Task brief
Below are the records; count how many of their lines carry "will" and give only the number.

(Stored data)
········

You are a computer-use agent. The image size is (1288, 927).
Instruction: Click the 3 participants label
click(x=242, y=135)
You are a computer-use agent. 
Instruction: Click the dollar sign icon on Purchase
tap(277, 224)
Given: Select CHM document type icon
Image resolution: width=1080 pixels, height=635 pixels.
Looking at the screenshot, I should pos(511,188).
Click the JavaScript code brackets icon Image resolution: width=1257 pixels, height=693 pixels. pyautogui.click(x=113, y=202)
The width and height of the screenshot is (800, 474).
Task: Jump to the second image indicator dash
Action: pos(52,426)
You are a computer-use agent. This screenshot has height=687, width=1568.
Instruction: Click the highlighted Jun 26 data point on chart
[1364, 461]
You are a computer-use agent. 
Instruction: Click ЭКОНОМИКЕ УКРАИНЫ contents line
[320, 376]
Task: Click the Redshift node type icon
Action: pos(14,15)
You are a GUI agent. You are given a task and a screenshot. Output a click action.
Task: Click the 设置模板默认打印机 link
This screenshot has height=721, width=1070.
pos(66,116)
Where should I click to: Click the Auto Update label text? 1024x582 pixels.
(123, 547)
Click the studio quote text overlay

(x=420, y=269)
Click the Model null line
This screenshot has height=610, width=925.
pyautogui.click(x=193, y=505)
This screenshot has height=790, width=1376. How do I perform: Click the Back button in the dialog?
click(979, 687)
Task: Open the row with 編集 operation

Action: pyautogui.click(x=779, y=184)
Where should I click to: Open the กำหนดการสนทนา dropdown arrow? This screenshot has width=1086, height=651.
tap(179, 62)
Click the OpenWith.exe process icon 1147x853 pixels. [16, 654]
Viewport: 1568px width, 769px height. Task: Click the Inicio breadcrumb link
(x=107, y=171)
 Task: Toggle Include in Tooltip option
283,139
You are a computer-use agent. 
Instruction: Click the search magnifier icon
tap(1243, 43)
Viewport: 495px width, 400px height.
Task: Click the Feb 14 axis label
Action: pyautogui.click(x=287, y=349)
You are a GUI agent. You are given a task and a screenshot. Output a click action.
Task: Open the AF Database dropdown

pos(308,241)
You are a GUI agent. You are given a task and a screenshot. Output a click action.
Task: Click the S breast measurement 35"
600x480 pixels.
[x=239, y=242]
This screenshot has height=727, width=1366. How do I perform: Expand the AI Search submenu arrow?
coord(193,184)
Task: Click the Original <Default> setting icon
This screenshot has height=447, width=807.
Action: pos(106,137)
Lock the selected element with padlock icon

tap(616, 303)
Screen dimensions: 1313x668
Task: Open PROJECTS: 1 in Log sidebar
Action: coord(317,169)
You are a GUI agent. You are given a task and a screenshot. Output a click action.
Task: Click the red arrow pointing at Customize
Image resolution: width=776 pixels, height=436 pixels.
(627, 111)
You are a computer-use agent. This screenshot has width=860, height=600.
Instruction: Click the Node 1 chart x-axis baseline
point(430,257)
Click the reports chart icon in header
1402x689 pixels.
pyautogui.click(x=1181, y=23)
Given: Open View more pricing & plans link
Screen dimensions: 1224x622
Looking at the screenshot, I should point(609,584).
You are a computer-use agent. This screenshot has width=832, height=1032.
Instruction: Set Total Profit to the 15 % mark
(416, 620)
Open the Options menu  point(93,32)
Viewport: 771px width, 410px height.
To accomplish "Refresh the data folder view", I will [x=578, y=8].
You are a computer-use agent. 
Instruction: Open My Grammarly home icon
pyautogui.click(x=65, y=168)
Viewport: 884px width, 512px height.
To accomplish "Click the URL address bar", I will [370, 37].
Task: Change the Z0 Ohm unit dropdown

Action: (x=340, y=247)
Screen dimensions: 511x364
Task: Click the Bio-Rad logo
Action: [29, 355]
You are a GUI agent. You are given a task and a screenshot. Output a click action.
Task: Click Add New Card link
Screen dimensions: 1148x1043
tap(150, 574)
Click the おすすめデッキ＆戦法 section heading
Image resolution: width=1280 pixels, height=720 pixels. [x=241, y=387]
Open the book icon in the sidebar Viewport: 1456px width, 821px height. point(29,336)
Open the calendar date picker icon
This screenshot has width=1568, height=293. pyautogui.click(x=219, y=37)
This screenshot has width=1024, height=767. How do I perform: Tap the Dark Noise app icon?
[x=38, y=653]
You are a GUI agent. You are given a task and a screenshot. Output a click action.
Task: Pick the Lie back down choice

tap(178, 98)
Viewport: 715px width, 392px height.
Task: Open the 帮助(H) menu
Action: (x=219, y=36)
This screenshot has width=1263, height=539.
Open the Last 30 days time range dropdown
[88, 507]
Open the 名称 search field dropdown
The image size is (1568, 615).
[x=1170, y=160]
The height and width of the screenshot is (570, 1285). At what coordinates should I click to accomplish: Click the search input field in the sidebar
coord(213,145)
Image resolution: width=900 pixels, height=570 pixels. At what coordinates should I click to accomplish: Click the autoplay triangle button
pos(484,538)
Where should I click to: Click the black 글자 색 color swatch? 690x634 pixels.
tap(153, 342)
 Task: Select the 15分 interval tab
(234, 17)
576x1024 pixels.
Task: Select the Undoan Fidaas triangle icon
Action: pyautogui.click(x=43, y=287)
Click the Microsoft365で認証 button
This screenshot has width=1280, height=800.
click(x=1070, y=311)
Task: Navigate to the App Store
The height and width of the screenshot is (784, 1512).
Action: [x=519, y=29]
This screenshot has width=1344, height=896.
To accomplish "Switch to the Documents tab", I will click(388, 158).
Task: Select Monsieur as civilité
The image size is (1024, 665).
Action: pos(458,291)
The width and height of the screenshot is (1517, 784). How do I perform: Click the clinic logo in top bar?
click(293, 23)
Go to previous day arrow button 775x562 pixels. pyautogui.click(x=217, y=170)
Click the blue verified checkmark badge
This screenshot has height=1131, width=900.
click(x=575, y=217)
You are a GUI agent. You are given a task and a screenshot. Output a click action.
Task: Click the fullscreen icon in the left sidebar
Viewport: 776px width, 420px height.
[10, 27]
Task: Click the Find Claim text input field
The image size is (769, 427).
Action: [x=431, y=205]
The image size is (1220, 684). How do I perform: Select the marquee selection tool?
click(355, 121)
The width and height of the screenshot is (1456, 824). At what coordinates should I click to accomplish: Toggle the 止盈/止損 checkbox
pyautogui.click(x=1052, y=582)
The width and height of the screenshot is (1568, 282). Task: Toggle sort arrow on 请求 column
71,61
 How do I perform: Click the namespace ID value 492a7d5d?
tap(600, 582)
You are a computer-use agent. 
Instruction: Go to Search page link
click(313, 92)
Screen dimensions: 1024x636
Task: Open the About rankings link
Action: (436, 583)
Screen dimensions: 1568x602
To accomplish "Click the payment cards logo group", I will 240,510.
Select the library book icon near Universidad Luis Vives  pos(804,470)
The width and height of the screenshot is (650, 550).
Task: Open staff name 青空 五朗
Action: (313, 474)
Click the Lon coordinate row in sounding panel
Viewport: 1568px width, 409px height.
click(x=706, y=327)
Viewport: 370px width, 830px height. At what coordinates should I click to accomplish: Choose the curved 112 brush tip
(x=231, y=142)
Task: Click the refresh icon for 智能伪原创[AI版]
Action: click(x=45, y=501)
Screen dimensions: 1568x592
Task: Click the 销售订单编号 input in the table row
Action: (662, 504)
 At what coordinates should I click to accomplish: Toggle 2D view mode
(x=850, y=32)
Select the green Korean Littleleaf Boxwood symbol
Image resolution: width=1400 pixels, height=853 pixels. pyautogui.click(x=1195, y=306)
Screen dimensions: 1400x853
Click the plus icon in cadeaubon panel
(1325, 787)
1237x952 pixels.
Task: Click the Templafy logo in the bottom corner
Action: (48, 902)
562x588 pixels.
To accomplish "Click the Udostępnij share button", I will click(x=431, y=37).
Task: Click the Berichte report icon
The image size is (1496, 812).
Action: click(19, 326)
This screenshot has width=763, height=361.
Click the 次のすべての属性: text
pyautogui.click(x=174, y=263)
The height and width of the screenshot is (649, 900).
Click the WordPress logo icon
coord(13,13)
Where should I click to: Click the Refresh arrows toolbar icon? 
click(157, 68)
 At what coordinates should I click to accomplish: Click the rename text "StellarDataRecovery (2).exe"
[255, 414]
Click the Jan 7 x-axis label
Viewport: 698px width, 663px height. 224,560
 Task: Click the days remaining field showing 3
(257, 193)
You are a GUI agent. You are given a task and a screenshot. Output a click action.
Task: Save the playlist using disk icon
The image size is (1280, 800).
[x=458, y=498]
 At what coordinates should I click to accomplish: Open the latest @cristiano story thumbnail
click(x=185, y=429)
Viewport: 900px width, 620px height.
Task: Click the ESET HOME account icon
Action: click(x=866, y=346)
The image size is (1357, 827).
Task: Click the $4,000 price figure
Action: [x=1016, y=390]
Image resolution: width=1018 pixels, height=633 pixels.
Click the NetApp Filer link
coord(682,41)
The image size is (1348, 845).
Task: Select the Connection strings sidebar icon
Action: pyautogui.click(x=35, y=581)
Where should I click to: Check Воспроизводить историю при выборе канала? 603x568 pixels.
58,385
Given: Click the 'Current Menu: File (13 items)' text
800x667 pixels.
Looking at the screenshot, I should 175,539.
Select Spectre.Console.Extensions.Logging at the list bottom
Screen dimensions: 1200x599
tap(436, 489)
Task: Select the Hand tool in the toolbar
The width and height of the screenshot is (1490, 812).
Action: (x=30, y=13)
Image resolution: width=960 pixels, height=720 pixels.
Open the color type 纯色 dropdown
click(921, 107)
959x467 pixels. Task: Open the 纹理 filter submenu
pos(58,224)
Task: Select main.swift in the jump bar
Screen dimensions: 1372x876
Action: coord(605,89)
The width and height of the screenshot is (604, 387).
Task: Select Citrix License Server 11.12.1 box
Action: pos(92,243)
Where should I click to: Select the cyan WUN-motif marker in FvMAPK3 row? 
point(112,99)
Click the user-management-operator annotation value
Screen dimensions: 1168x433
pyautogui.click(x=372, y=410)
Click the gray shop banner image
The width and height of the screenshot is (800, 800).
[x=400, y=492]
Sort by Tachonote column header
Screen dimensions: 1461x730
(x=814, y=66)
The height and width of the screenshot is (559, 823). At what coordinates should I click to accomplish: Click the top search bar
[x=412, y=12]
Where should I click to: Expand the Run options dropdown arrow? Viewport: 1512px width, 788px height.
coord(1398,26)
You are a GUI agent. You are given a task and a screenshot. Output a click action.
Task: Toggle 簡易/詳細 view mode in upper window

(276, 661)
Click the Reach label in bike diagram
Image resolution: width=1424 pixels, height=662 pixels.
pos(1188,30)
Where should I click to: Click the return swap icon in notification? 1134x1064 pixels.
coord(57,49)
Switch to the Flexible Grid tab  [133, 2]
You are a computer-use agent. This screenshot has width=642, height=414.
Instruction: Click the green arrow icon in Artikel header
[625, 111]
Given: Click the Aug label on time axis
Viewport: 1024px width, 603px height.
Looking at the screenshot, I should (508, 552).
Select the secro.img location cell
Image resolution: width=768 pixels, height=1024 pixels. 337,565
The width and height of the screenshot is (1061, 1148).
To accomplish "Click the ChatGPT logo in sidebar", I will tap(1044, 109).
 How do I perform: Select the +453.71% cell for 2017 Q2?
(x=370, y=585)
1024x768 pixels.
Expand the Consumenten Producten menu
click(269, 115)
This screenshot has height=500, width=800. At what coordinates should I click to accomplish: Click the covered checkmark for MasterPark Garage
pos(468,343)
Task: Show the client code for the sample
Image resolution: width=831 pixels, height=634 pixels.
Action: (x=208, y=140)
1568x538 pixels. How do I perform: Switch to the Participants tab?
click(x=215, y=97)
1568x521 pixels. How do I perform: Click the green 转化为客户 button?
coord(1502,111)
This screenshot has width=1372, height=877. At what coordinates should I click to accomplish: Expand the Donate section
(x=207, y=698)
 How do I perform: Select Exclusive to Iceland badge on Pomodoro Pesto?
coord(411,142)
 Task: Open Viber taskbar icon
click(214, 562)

········

Final answer
6